(What the task asks) Reproduce the records verbatim from their first line through the line containing "Looking at the screenshot, I should pos(673,444).", including that line.

****

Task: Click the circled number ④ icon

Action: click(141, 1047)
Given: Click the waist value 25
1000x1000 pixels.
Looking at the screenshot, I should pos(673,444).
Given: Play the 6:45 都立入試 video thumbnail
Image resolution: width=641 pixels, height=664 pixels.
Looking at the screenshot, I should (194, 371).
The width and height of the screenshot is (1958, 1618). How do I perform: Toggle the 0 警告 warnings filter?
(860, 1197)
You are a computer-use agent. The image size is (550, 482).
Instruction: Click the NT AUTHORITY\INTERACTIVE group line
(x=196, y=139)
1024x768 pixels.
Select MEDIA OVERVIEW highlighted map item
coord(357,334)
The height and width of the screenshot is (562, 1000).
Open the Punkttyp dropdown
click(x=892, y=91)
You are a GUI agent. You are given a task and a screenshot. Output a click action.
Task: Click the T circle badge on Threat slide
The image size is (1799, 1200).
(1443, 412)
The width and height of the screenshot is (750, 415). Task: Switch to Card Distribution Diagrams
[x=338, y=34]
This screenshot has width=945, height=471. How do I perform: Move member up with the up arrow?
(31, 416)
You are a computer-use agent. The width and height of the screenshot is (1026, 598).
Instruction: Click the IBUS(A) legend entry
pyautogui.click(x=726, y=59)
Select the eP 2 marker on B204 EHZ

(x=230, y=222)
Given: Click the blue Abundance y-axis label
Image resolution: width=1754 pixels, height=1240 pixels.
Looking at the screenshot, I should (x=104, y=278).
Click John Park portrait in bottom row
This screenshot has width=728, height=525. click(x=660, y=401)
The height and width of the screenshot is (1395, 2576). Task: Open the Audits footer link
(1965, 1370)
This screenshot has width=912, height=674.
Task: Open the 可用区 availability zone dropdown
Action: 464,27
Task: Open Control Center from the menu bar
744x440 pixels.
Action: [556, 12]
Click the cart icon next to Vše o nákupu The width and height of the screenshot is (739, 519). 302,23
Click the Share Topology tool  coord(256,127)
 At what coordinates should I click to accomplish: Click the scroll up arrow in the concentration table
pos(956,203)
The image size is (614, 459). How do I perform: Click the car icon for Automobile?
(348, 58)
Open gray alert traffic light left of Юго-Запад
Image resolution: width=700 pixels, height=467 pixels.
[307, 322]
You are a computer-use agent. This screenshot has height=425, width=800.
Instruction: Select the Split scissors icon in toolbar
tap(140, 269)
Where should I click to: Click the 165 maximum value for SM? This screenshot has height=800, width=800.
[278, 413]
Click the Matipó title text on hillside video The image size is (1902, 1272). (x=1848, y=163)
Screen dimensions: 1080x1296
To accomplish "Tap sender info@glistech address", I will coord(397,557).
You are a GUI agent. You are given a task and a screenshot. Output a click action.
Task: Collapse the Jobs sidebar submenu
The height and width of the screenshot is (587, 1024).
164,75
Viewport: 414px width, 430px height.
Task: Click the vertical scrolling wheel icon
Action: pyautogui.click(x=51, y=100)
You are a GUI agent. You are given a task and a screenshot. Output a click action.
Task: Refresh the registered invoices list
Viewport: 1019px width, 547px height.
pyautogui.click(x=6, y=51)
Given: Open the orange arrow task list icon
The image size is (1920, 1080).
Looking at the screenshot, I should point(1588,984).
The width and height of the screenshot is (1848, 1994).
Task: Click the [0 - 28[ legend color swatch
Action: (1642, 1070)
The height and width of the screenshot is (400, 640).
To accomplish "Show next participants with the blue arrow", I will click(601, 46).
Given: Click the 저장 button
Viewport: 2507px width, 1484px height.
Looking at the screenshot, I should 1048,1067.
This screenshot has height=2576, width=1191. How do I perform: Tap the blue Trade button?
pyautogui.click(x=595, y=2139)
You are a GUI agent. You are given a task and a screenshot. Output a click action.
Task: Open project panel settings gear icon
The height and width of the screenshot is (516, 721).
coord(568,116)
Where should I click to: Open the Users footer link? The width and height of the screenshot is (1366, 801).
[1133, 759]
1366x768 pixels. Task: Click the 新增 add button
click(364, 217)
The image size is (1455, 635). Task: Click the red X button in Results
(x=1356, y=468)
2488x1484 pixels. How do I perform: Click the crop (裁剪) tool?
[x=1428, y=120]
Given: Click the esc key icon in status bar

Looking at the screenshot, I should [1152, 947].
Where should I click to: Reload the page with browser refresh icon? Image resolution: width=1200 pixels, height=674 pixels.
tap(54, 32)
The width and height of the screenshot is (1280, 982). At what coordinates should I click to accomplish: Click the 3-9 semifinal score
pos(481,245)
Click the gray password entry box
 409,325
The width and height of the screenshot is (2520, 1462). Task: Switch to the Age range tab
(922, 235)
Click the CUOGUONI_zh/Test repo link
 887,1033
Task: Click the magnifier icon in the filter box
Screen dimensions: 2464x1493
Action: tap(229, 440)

****

(Answer to this exercise)
Task: Click the circled number ④ icon

Action: click(141, 1047)
Given: Click the waist value 25
1000x1000 pixels.
Looking at the screenshot, I should pos(673,444).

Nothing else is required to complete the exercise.